The probably-best way to do this would have been to find all matches of either our mul(a, b) pattern, do() and don't(), and go through them in order while keeping track of the enabled/disabled status. The pattern would be something like pattern = r"(mul\((\d+)?,(\d+)?\)|do\(\)|don't\(\))".

I unfortunately made the mistake of trying to be clever. I wanted to reuse my find_multiplications method directly, so I thought I’d rather first remove all the “disabled” part of the code, and then I would immediately be able to get my answer. So I used a pattern pattern = r"don't\(\)((.)*?)do\(\)" to get “everything between a don't() and a do(), using the . as a RegEx wildcard to catch every character. I tried it on the example, and got the right answer, then tried it on the real data and… that didn’t work.

I overlooked two things: one, it’s possible that there is a final don't() in the code with no do() after to reactivate it. In this case, we have to remove from the don't() to the end, but this is not captured by my RegEx.
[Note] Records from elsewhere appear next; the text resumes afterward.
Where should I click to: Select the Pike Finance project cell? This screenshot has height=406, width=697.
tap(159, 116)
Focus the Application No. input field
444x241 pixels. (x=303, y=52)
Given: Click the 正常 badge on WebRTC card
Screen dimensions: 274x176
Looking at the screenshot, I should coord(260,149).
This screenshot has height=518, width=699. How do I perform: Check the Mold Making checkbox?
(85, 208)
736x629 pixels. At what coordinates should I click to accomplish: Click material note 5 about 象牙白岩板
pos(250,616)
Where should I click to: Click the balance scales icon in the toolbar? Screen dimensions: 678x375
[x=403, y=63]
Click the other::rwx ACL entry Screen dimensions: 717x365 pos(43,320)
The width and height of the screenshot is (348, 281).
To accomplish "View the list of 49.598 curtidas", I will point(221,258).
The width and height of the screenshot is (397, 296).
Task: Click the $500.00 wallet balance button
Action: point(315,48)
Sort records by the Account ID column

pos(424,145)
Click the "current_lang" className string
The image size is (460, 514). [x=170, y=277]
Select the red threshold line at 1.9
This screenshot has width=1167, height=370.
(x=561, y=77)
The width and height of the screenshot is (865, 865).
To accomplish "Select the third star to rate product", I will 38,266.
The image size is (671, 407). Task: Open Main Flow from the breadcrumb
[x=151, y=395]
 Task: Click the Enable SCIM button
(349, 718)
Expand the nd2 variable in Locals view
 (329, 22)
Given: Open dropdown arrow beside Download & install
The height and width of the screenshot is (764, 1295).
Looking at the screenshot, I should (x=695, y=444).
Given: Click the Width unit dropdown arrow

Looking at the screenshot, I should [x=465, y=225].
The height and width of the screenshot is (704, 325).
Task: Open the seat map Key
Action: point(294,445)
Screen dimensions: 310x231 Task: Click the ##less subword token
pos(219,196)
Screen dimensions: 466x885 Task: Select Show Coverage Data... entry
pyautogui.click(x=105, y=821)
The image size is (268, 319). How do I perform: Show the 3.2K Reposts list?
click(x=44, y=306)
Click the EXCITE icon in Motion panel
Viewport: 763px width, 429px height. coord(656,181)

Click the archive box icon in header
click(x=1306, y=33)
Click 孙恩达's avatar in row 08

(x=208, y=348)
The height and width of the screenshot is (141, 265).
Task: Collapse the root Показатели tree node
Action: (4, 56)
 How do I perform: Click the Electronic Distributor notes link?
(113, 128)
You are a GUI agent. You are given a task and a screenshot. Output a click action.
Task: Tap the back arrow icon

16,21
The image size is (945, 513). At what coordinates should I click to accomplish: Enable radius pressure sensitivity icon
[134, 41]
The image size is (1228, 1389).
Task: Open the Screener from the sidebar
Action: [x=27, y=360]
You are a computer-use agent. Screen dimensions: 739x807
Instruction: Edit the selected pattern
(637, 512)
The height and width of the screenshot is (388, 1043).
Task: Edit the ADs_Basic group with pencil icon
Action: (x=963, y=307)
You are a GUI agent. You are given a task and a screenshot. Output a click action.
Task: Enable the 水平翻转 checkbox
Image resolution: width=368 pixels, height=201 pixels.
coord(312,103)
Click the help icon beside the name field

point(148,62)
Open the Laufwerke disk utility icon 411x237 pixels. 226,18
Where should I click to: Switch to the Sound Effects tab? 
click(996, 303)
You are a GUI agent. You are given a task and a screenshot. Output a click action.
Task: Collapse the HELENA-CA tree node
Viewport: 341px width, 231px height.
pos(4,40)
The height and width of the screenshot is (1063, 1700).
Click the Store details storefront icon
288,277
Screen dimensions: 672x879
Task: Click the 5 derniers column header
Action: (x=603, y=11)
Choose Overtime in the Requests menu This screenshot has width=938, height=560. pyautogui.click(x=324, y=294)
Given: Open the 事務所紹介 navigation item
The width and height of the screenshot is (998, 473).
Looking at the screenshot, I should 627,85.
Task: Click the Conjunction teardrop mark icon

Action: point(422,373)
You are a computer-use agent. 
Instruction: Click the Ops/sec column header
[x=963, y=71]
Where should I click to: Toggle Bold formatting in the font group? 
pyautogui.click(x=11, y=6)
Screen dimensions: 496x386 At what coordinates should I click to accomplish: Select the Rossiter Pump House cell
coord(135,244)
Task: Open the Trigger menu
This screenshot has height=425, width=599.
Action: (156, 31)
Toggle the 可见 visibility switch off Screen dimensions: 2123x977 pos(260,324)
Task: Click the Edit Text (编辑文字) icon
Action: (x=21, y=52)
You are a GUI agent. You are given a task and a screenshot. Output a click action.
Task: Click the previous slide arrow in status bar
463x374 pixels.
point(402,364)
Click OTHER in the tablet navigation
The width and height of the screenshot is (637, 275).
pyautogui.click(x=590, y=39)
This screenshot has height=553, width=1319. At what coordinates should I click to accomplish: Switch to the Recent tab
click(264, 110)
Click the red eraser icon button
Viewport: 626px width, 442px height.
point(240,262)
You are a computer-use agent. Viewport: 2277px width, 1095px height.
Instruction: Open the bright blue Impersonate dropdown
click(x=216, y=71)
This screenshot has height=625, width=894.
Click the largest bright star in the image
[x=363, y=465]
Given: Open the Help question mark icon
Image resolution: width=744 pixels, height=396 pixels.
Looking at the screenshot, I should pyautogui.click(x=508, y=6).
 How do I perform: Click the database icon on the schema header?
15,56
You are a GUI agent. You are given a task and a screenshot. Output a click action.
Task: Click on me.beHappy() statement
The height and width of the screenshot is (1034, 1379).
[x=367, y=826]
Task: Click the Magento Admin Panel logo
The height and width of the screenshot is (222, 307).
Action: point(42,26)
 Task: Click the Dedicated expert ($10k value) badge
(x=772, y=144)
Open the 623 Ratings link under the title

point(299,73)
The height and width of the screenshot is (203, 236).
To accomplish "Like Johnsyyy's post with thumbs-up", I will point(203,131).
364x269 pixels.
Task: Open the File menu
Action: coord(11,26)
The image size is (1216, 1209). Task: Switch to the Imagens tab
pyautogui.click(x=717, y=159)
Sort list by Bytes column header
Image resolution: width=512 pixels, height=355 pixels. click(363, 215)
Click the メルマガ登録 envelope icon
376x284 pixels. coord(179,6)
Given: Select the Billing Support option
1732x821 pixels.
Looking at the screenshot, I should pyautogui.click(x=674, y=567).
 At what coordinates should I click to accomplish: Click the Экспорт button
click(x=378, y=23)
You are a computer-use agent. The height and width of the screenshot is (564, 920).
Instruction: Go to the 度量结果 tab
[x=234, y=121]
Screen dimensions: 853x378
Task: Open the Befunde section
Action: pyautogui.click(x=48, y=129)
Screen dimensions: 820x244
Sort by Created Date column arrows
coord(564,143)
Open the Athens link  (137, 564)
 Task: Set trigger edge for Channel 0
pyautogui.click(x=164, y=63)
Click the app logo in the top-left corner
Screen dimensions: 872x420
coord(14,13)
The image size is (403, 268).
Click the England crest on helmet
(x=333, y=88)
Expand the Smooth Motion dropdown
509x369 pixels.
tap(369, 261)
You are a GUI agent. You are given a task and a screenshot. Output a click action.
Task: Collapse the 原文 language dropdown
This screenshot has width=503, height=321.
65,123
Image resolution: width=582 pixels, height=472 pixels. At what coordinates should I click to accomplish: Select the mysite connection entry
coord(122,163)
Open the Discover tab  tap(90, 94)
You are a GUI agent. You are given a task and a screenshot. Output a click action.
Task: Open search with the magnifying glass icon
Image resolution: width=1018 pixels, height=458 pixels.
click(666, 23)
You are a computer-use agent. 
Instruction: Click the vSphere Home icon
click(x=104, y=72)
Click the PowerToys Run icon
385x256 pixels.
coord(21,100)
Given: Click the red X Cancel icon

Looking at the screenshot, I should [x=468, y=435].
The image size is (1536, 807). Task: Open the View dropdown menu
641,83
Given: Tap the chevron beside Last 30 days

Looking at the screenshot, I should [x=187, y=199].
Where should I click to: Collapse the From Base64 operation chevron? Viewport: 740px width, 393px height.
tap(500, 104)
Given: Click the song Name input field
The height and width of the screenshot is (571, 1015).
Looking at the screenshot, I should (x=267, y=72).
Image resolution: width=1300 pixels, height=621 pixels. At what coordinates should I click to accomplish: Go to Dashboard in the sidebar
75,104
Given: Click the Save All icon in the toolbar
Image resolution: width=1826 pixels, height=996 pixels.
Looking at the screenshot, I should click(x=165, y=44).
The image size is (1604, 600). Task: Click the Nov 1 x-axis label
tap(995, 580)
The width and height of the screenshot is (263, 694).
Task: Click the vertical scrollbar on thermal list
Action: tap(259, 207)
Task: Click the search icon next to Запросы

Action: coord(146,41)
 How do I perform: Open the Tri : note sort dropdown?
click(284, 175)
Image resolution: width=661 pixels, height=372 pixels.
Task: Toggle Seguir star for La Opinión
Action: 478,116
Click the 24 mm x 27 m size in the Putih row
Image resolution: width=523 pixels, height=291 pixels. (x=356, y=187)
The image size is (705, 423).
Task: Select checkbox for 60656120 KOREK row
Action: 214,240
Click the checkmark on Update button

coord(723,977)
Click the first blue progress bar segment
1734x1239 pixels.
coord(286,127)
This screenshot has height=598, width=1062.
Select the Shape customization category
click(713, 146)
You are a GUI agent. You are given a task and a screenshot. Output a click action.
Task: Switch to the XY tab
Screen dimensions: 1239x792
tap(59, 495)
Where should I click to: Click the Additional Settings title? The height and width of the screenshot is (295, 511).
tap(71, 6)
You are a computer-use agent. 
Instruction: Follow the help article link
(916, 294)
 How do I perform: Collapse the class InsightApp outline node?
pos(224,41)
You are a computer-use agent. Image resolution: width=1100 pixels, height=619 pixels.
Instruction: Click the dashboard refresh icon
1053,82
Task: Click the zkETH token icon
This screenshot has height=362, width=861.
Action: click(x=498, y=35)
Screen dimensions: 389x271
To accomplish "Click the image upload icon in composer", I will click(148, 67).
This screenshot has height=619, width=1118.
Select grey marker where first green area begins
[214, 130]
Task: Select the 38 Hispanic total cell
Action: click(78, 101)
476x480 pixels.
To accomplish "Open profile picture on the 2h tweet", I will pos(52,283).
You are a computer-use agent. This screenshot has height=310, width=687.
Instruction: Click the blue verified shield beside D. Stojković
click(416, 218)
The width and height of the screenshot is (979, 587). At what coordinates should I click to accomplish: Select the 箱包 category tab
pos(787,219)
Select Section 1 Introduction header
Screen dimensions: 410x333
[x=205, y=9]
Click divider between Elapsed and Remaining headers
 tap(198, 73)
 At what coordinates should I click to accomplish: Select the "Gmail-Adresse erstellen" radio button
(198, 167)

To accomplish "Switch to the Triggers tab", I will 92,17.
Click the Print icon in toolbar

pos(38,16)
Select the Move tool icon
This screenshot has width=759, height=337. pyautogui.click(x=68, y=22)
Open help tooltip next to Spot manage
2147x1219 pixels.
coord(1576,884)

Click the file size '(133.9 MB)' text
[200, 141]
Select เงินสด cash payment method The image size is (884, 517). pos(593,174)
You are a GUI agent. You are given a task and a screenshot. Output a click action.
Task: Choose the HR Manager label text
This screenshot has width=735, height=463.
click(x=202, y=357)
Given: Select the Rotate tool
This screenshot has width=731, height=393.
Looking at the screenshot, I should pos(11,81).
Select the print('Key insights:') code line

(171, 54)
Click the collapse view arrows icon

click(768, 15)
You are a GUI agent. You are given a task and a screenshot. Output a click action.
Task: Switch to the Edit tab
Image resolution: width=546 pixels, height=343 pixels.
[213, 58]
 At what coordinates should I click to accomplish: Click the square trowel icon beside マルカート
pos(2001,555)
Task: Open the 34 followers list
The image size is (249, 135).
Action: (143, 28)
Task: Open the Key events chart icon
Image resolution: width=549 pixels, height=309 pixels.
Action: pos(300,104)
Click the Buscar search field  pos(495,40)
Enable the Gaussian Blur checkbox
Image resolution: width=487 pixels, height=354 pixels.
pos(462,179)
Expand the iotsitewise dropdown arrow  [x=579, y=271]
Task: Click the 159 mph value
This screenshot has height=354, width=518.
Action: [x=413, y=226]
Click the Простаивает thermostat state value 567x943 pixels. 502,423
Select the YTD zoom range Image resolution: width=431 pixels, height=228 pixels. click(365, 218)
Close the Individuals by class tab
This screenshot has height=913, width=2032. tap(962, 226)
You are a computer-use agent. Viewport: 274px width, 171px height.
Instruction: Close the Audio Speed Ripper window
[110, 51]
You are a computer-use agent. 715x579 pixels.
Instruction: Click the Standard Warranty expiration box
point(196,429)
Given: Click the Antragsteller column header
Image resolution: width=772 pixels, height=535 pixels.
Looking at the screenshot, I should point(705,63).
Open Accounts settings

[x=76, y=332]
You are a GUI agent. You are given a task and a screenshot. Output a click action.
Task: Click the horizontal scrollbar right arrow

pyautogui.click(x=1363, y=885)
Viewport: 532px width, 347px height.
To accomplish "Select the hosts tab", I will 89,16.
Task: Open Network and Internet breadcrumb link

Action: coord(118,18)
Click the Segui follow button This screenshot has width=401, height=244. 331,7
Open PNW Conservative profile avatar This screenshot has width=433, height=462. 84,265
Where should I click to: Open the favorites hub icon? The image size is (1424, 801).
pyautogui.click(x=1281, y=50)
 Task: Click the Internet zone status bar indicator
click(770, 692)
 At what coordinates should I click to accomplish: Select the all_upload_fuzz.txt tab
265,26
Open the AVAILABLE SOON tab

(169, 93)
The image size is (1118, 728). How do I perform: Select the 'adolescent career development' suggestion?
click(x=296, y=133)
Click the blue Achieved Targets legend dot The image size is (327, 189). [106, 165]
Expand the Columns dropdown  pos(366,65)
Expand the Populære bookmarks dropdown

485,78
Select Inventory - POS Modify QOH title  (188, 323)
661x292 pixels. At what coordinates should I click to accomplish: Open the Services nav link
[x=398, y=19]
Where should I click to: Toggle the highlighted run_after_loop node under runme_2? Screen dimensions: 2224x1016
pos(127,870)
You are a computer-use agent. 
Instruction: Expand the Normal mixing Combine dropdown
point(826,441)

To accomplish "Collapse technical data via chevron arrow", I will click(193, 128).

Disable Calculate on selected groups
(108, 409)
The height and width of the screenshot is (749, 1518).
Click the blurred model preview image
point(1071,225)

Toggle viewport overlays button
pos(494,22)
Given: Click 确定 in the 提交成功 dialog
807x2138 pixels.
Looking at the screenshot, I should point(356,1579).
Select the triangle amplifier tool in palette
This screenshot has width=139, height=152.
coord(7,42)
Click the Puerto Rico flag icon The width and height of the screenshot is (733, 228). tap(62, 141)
That’s an easy fix: I just have to use a r"don't\(\)" pattern as a second pass, and remove the end of the code if I find a match. Two, I missed that the . wildcard captures every character except newlines. So I was actually missing a whole bunch of don't()...do() bits because they contained line breaks. There were none in the example, but there were many of these in the actual puzzle data. This is, fortunately, also an easy fix, as we can add |\n to the . in our pattern to truly capture all characters. This gives us the code filtering function to remove disabled parts:

def remove_with_pattern(pattern: str, text: str):
    """Remove everything inside a pattern"""
    
    while (match := re.search(pattern, text)) is not None:
        text = text[:match.start()] + text[match.end():]

    return text

def remove_disabled(code: str) -> str:
    pattern = r"don't\(\)((.|\n)*?)do\(\)"

    code = remove_with_pattern(pattern, code)

    # check if there is still a "don't()"
    pattern = r"don't\(\)"
    match = re.search(pattern, code)
    if match is not None:
        code = code[:match.start()]

    return code

text = remove_disabled(load_data("day3"))
multiplications = find_multiplications(text)
res = sum(m[0]*m[1] for m in multiplications)